There was a flurry down the wharf and a tangle of figures. Gun in hand he ran back, pausing for three snap shots, each taking out a man, dead or wounded. His rush brought him there in time to see that twisted gray-haired body lying still while a sword swung downward aimed at the scrawny throat.

Simon shot twice more. Then his fist struck flesh, crushed it against bone. Someone shrieked and fled as he scooped up the witch, finding her weight more than Briant’s. Bearing her over his shoulder he staggered to the nearest barge, his lungs laboring as he dodged among the piled cargo on its deck, heading for the far rail and open water.

The woman in his arms came to life suddenly, pushing against him as if he were indeed a captor she might fight. And that overbalanced Simon so that they went over together, tumbling to strike the river with a force he had not expected. Simon swallowed water, choked, and struck out instinctively, if clumsily.

His head broke the surface and he stared about him for the witch, to see a wrinkled arm, hampered by water soaked rags cutting in a swimmer’s stroke.

“Ho!”

The call came from a barge floating downstream and a rope flicked over its side. Simon and the witch gained the deck, only to have Koris wave them impatiently to the opposite rail into the river again, the craft serving as a screen between them and the city shore.

But here was a small boat with Vortgin sitting therein, Briant leaning over the side being actively sick into the water, while he clutched his red robe about him as if indeed he had been the victim of rapine. As they scrambled down to this refuge, Koris pushed them away from the barge, using the point of his hook spear.

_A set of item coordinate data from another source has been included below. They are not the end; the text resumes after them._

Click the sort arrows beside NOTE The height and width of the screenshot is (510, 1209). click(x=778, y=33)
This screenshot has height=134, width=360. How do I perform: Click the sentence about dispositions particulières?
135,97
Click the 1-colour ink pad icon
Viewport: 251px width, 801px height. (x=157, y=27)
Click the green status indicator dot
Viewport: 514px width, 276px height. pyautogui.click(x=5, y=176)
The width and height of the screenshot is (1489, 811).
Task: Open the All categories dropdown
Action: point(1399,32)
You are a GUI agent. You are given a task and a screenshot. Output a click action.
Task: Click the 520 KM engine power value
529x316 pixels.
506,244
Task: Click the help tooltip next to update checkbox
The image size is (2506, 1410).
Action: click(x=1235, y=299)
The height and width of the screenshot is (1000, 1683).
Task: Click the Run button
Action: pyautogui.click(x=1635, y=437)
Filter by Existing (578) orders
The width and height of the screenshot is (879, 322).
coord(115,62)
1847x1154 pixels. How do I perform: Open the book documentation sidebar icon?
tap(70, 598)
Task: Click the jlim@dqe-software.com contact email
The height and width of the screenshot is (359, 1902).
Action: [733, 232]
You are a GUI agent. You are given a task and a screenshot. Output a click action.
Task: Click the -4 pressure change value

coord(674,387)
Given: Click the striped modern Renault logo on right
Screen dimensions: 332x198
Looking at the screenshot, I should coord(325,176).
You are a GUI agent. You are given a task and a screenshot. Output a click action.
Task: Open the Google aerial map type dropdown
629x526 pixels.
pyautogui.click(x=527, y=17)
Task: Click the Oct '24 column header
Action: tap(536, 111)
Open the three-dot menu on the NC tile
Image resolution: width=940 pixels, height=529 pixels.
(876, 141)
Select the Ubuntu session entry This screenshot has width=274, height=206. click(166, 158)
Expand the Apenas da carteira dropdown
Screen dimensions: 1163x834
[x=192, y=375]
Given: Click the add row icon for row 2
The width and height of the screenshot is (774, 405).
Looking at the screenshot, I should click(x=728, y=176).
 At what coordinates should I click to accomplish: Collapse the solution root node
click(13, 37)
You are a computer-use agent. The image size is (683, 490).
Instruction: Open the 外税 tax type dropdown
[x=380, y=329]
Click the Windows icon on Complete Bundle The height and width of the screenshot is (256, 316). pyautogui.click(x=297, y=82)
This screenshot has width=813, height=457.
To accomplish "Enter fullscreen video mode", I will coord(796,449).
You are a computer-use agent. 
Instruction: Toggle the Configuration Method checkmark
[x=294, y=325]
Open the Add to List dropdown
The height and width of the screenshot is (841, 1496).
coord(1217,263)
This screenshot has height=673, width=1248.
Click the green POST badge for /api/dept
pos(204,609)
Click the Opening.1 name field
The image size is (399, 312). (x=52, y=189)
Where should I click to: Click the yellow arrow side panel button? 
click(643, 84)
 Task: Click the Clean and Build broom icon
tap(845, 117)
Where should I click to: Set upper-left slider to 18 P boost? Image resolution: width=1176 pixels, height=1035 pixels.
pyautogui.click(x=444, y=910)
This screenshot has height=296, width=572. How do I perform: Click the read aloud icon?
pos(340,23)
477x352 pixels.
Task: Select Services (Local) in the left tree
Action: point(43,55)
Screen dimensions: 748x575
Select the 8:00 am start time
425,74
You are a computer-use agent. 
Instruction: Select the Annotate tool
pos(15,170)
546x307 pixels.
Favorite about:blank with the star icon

“I thought you lost that at the gate!”

Koris’ ruffian face mirrored his astonishment at Simon’s comment. “This I would never lose! Well, we have us a breathing space. They will believe us hiding on the barge. At least so we can hope. But it would be wise to head to the other shore as soon as this has drifted far enough from the wharves.”

They agreed with the Captain’s suggestion, but the minutes during which they remained wedded to the barge were very long ones. Briant straightened at last, but he kept his face turned from them as if heartily ashamed of the guise he wore. And the witch sat in the bow surveying the far shore with searching intensity.

They were lucky in that night was closing in. And Vortgin knew the surrounding country well. He would be able to guide them inland across the fields, avoiding houses and farms, until they had put enough distance between them and Kars to feel reasonably safe.